*RECORDS PROVIDED*.
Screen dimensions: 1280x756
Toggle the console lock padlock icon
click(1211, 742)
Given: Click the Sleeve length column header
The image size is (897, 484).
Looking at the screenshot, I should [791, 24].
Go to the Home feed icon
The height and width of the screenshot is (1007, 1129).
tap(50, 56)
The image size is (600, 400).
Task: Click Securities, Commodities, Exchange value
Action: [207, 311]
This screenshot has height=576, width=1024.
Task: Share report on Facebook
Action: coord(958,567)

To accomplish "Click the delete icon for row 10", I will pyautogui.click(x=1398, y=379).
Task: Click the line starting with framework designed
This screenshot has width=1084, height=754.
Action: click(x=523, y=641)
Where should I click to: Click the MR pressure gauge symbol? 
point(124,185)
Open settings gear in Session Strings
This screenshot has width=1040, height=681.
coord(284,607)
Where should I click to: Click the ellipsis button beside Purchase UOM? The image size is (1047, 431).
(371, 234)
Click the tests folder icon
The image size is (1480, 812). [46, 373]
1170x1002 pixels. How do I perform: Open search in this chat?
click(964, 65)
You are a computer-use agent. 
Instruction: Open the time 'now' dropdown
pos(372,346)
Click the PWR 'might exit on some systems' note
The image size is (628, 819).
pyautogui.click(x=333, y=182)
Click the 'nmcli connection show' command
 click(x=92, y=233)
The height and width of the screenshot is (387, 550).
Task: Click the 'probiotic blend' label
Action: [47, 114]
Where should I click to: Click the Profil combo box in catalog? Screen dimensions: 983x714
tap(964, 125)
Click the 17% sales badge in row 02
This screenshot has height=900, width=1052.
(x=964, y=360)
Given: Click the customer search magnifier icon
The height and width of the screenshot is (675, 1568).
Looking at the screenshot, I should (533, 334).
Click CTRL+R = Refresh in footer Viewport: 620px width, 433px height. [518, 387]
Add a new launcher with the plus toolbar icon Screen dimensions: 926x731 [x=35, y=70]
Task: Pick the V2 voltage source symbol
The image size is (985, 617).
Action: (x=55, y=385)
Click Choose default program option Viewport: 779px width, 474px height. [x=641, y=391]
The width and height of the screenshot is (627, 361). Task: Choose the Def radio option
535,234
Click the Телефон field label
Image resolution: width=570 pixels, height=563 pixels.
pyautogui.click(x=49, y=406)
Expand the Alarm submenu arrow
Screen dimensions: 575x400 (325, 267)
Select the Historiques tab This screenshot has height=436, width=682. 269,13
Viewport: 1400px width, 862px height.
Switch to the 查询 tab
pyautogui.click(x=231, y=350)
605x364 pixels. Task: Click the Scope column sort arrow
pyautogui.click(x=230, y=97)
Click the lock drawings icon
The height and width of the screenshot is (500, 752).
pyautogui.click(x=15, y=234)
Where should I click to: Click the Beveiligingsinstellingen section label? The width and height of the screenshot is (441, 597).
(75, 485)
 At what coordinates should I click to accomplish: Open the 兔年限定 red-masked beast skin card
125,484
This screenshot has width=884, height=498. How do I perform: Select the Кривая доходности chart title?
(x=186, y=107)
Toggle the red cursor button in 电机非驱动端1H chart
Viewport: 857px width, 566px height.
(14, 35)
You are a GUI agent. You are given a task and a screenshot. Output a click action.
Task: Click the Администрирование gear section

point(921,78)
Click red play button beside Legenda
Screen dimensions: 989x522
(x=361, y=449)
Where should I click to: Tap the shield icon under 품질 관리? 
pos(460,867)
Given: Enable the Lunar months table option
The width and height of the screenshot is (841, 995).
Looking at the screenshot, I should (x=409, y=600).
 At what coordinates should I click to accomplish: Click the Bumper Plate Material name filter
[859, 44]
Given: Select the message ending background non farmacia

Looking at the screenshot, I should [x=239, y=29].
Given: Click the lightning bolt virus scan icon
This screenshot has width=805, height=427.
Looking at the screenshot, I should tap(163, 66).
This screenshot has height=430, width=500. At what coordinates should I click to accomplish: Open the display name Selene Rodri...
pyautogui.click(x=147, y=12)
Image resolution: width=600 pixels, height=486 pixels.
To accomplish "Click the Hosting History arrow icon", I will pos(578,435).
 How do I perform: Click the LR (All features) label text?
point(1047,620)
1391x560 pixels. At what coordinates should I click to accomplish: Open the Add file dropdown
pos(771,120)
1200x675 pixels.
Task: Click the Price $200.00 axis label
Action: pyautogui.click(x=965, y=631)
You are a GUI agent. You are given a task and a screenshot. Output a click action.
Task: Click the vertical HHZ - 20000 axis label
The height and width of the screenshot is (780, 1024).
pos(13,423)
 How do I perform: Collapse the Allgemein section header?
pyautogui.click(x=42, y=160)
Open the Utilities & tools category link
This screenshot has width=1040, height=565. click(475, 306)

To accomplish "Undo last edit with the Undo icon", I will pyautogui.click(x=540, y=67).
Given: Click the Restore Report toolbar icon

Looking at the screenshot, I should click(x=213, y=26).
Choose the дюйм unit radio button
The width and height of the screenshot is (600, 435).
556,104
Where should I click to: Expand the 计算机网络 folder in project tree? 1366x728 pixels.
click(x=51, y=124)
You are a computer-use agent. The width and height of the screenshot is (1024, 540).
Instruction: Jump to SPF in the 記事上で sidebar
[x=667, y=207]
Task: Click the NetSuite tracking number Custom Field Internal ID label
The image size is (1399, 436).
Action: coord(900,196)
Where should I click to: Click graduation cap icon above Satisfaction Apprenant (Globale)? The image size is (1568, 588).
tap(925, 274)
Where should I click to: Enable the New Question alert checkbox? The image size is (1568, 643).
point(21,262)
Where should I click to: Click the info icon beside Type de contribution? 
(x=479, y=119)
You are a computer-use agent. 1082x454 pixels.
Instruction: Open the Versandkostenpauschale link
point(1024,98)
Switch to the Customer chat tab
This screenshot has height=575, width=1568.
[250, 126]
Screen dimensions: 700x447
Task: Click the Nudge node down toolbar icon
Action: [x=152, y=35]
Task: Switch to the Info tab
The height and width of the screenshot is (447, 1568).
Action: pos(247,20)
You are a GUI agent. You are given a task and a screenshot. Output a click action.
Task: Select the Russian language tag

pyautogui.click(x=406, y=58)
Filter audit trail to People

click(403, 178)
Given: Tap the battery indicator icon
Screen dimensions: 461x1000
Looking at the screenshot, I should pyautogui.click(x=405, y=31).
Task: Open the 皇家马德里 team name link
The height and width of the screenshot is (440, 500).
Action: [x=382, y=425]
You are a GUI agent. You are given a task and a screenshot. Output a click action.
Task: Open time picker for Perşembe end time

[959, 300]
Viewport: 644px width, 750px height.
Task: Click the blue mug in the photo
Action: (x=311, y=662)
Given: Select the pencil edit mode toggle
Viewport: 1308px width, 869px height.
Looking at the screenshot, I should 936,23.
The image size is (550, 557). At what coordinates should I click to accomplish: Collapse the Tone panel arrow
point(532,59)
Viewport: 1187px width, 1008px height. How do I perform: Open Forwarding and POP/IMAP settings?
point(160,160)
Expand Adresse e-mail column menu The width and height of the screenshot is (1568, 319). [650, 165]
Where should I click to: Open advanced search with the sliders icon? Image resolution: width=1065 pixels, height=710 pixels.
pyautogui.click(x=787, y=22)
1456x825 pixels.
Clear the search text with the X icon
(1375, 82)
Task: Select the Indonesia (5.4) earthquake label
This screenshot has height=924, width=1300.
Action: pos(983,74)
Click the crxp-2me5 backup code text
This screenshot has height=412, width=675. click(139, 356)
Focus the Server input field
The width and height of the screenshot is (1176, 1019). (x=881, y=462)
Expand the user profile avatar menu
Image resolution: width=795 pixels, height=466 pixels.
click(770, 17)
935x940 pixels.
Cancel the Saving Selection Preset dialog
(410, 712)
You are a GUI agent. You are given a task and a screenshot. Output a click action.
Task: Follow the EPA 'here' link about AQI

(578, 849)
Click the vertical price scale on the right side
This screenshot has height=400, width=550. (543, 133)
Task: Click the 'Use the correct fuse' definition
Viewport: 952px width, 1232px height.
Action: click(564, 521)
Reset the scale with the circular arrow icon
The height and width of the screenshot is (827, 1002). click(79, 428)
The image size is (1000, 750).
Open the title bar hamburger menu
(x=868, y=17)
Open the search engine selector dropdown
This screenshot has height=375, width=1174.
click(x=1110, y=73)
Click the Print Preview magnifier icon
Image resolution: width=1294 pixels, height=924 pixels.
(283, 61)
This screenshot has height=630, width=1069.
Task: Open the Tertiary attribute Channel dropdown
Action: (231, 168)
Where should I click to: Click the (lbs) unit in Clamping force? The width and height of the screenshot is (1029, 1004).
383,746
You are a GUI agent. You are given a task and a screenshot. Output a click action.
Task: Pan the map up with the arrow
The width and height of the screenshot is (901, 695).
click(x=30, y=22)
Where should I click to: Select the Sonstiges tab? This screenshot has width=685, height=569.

*WHAT TO PRODUCE*. The line above containing "This screenshot has height=924, width=1300.", the line containing "The image size is (1000, 750).", and every line between them are to be transcribed exactly; no other line is wanted.

*RESPONSE*.
This screenshot has height=924, width=1300.
Action: pos(983,74)
Click the crxp-2me5 backup code text
This screenshot has height=412, width=675. click(139, 356)
Focus the Server input field
The width and height of the screenshot is (1176, 1019). (x=881, y=462)
Expand the user profile avatar menu
Image resolution: width=795 pixels, height=466 pixels.
click(770, 17)
935x940 pixels.
Cancel the Saving Selection Preset dialog
(410, 712)
You are a GUI agent. You are given a task and a screenshot. Output a click action.
Task: Follow the EPA 'here' link about AQI

(578, 849)
Click the vertical price scale on the right side
This screenshot has height=400, width=550. (543, 133)
Task: Click the 'Use the correct fuse' definition
Viewport: 952px width, 1232px height.
Action: click(564, 521)
Reset the scale with the circular arrow icon
The height and width of the screenshot is (827, 1002). click(79, 428)
The image size is (1000, 750).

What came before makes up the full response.